Bending over the bed, Mariah tried to remove the harmonica without disturbing her, but Lindsay’s eyes opened, glistening, as soon as Mariah touched her hand. She sat down on the edge of the bed, reaching out to stroke her daughter’s cheek. “Is your leg bothering you?” Lindsay nodded miserably. “I’ll get you some Tylenol and the heating pad,” Mariah said, rising.

“Mom?”

Mariah had been moving toward the bathroom, but she stopped and looked at the girl.

“I miss Daddy so much,” Lindsay whispered, tears washing over her dark eyes.

Mariah sat back down and wrapped her daughter in her arms, rocking her gently and stroking her hair.
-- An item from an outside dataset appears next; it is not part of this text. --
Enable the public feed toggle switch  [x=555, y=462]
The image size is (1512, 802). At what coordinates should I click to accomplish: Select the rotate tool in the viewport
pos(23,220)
As the child sobbed, her own chest and throat ached with the effort of holding back tears. “I know, Lins,” she whispered. “So do I.”

Lindsay buried her face in her mother’s shoulder. As her crying subsided, she caught her breath in great, shuddering sighs. Her voice, when it came, was muffled against Mariah’s body. “I have such awful thoughts sometimes. I know I should be thankful we weren’t killed. But when I think about Daddy—how he is now, in that place,” she said, pulling back and looking down guiltily, “I feel so angry. Sometimes I even hate him—and then I hate myself for feeling like that.”

Mariah stroked her hair. “It’s normal to feel angry, honey. What happened in Vienna isn’t fair. It’s horrible and not fair—to you, to me and especially to Daddy. Can you imagine how much he wants to be here with us?” Lindsay nodded. “But sometimes life isn’t fair—you just found that out sooner than most kids. It won’t always feel this bad, I promise. Just give it some time. And you know what?” she added, lifting her daughter’s chin. “I couldn’t have handled what happened to you and Daddy if you hadn’t been such a terrific kid. I’m proud of you, Lins—and I’m so glad you’re my daughter.”

Lindsay’s lip quivered even as she smiled, and she threw her arms around her mother’s shoulders. They held on to each other for a little while. Then Mariah tucked her securely under the covers. “You’d better get some sleep if you’re going to go back tomorrow to battle Megan the tyrant. Let me get your tablets and heating pad.”

When Mariah turned out the lights a few minutes later, her daughter was snuggled under the blankets, hugging a bald teddy bear and looking calmer. Mariah kissed her, then stepped out of the room and closed the door behind her.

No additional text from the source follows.